All entries that follow are to be written out verbatim.

══ Data ══

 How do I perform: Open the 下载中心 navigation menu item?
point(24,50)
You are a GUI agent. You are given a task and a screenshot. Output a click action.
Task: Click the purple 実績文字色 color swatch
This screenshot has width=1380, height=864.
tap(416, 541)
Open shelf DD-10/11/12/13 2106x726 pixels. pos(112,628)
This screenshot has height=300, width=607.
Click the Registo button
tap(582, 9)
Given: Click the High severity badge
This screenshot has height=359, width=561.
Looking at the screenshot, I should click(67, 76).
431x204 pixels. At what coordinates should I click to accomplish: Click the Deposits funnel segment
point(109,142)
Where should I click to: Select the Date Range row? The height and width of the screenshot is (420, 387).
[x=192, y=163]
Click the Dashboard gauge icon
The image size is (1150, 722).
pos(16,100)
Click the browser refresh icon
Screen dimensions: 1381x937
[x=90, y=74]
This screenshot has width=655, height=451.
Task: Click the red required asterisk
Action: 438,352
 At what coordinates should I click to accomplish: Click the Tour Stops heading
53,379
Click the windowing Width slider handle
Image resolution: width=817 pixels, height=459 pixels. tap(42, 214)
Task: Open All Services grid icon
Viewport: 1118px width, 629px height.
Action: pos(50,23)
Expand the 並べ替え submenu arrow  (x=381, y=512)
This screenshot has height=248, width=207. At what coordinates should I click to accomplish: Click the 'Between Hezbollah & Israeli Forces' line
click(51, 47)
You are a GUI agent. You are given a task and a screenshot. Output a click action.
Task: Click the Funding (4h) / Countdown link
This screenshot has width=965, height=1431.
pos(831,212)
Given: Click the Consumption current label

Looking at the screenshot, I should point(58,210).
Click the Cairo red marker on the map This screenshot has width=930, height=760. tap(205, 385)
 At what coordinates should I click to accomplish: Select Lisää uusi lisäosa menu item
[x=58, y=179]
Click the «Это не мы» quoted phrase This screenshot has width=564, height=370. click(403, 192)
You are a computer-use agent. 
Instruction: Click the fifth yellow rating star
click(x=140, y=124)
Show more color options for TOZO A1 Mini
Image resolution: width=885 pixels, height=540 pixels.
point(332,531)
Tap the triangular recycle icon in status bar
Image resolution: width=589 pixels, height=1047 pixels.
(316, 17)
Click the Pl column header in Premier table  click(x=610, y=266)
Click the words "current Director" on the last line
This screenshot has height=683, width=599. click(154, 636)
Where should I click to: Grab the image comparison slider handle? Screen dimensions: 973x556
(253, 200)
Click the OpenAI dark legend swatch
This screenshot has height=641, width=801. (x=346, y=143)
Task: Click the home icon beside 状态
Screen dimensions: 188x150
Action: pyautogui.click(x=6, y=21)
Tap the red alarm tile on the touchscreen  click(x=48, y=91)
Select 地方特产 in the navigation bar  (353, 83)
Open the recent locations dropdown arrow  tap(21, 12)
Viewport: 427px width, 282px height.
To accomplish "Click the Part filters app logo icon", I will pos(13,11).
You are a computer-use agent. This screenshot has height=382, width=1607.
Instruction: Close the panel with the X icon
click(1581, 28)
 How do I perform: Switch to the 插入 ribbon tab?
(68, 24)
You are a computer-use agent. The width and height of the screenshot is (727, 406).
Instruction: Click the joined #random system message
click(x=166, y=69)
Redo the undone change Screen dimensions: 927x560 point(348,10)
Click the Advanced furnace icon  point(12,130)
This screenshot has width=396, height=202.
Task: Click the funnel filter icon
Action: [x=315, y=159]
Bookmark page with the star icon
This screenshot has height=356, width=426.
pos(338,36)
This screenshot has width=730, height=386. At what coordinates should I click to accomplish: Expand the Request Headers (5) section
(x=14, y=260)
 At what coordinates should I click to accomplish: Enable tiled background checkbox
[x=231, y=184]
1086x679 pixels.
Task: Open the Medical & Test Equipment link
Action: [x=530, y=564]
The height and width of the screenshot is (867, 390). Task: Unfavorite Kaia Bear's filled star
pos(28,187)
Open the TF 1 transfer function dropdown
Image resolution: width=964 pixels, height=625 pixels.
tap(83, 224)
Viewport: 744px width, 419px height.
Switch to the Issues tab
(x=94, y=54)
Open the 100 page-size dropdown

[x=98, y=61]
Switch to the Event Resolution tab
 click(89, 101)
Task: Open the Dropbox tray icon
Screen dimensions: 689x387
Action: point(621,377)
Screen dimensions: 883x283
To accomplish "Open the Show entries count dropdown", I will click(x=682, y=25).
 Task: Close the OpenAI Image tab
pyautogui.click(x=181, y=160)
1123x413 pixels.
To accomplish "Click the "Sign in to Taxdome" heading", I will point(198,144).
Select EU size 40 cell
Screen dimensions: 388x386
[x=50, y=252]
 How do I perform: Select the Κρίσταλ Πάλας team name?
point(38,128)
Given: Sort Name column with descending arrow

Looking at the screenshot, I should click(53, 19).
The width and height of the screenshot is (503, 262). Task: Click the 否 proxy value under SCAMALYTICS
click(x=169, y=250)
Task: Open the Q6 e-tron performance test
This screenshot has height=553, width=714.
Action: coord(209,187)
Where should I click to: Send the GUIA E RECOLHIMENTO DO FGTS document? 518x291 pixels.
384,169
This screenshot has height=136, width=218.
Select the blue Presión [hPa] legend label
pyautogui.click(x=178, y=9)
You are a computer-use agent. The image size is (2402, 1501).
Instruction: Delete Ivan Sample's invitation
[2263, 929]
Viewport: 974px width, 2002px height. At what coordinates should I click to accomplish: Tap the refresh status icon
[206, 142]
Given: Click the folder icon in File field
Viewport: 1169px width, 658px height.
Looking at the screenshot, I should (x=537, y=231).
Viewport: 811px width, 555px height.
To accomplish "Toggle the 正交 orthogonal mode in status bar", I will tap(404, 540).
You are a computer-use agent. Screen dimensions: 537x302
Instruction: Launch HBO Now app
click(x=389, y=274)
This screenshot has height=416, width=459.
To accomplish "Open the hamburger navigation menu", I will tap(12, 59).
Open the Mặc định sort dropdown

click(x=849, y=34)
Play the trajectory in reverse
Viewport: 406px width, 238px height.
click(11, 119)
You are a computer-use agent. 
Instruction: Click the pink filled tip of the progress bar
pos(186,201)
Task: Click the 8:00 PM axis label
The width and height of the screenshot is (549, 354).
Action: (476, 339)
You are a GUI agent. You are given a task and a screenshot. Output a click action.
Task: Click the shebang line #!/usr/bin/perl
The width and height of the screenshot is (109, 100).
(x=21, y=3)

═══

* **Result of the task**:
 How do I perform: Open the 下载中心 navigation menu item?
point(24,50)
You are a GUI agent. You are given a task and a screenshot. Output a click action.
Task: Click the purple 実績文字色 color swatch
This screenshot has width=1380, height=864.
tap(416, 541)
Open shelf DD-10/11/12/13 2106x726 pixels. pos(112,628)
This screenshot has height=300, width=607.
Click the Registo button
tap(582, 9)
Given: Click the High severity badge
This screenshot has height=359, width=561.
Looking at the screenshot, I should click(67, 76).
431x204 pixels. At what coordinates should I click to accomplish: Click the Deposits funnel segment
point(109,142)
Where should I click to: Select the Date Range row? The height and width of the screenshot is (420, 387).
[x=192, y=163]
Click the Dashboard gauge icon
The image size is (1150, 722).
pos(16,100)
Click the browser refresh icon
Screen dimensions: 1381x937
[x=90, y=74]
This screenshot has width=655, height=451.
Task: Click the red required asterisk
Action: 438,352
 At what coordinates should I click to accomplish: Click the Tour Stops heading
53,379
Click the windowing Width slider handle
Image resolution: width=817 pixels, height=459 pixels. tap(42, 214)
Task: Open All Services grid icon
Viewport: 1118px width, 629px height.
Action: pos(50,23)
Expand the 並べ替え submenu arrow  (x=381, y=512)
This screenshot has height=248, width=207. At what coordinates should I click to accomplish: Click the 'Between Hezbollah & Israeli Forces' line
click(51, 47)
You are a GUI agent. You are given a task and a screenshot. Output a click action.
Task: Click the Funding (4h) / Countdown link
This screenshot has width=965, height=1431.
pos(831,212)
Given: Click the Consumption current label

Looking at the screenshot, I should point(58,210).
Click the Cairo red marker on the map This screenshot has width=930, height=760. tap(205, 385)
 At what coordinates should I click to accomplish: Select Lisää uusi lisäosa menu item
[x=58, y=179]
Click the «Это не мы» quoted phrase This screenshot has width=564, height=370. click(403, 192)
You are a computer-use agent. 
Instruction: Click the fifth yellow rating star
click(x=140, y=124)
Show more color options for TOZO A1 Mini
Image resolution: width=885 pixels, height=540 pixels.
point(332,531)
Tap the triangular recycle icon in status bar
Image resolution: width=589 pixels, height=1047 pixels.
(316, 17)
Click the Pl column header in Premier table  click(x=610, y=266)
Click the words "current Director" on the last line
This screenshot has height=683, width=599. click(154, 636)
Where should I click to: Grab the image comparison slider handle? Screen dimensions: 973x556
(253, 200)
Click the OpenAI dark legend swatch
This screenshot has height=641, width=801. (x=346, y=143)
Task: Click the home icon beside 状态
Screen dimensions: 188x150
Action: pyautogui.click(x=6, y=21)
Tap the red alarm tile on the touchscreen  click(x=48, y=91)
Select 地方特产 in the navigation bar  (353, 83)
Open the recent locations dropdown arrow  tap(21, 12)
Viewport: 427px width, 282px height.
To accomplish "Click the Part filters app logo icon", I will pos(13,11).
You are a computer-use agent. This screenshot has height=382, width=1607.
Instruction: Close the panel with the X icon
click(1581, 28)
 How do I perform: Switch to the 插入 ribbon tab?
(68, 24)
You are a computer-use agent. The width and height of the screenshot is (727, 406).
Instruction: Click the joined #random system message
click(x=166, y=69)
Redo the undone change Screen dimensions: 927x560 point(348,10)
Click the Advanced furnace icon  point(12,130)
This screenshot has width=396, height=202.
Task: Click the funnel filter icon
Action: [x=315, y=159]
Bookmark page with the star icon
This screenshot has height=356, width=426.
pos(338,36)
This screenshot has width=730, height=386. At what coordinates should I click to accomplish: Expand the Request Headers (5) section
(x=14, y=260)
 At what coordinates should I click to accomplish: Enable tiled background checkbox
[x=231, y=184]
1086x679 pixels.
Task: Open the Medical & Test Equipment link
Action: [x=530, y=564]
The height and width of the screenshot is (867, 390). Task: Unfavorite Kaia Bear's filled star
pos(28,187)
Open the TF 1 transfer function dropdown
Image resolution: width=964 pixels, height=625 pixels.
tap(83, 224)
Viewport: 744px width, 419px height.
Switch to the Issues tab
(x=94, y=54)
Open the 100 page-size dropdown

[x=98, y=61]
Switch to the Event Resolution tab
 click(89, 101)
Task: Open the Dropbox tray icon
Screen dimensions: 689x387
Action: point(621,377)
Screen dimensions: 883x283
To accomplish "Open the Show entries count dropdown", I will click(x=682, y=25).
 Task: Close the OpenAI Image tab
pyautogui.click(x=181, y=160)
1123x413 pixels.
To accomplish "Click the "Sign in to Taxdome" heading", I will point(198,144).
Select EU size 40 cell
Screen dimensions: 388x386
[x=50, y=252]
 How do I perform: Select the Κρίσταλ Πάλας team name?
point(38,128)
Given: Sort Name column with descending arrow

Looking at the screenshot, I should click(53, 19).
The width and height of the screenshot is (503, 262). Task: Click the 否 proxy value under SCAMALYTICS
click(x=169, y=250)
Task: Open the Q6 e-tron performance test
This screenshot has height=553, width=714.
Action: coord(209,187)
Where should I click to: Send the GUIA E RECOLHIMENTO DO FGTS document? 518x291 pixels.
384,169
This screenshot has height=136, width=218.
Select the blue Presión [hPa] legend label
pyautogui.click(x=178, y=9)
You are a computer-use agent. The image size is (2402, 1501).
Instruction: Delete Ivan Sample's invitation
[2263, 929]
Viewport: 974px width, 2002px height. At what coordinates should I click to accomplish: Tap the refresh status icon
[206, 142]
Given: Click the folder icon in File field
Viewport: 1169px width, 658px height.
Looking at the screenshot, I should (x=537, y=231).
Viewport: 811px width, 555px height.
To accomplish "Toggle the 正交 orthogonal mode in status bar", I will tap(404, 540).
You are a computer-use agent. Screen dimensions: 537x302
Instruction: Launch HBO Now app
click(x=389, y=274)
This screenshot has height=416, width=459.
To accomplish "Open the hamburger navigation menu", I will tap(12, 59).
Open the Mặc định sort dropdown

click(x=849, y=34)
Play the trajectory in reverse
Viewport: 406px width, 238px height.
click(11, 119)
You are a computer-use agent. 
Instruction: Click the pink filled tip of the progress bar
pos(186,201)
Task: Click the 8:00 PM axis label
The width and height of the screenshot is (549, 354).
Action: (476, 339)
You are a GUI agent. You are given a task and a screenshot. Output a click action.
Task: Click the shebang line #!/usr/bin/perl
The width and height of the screenshot is (109, 100).
(x=21, y=3)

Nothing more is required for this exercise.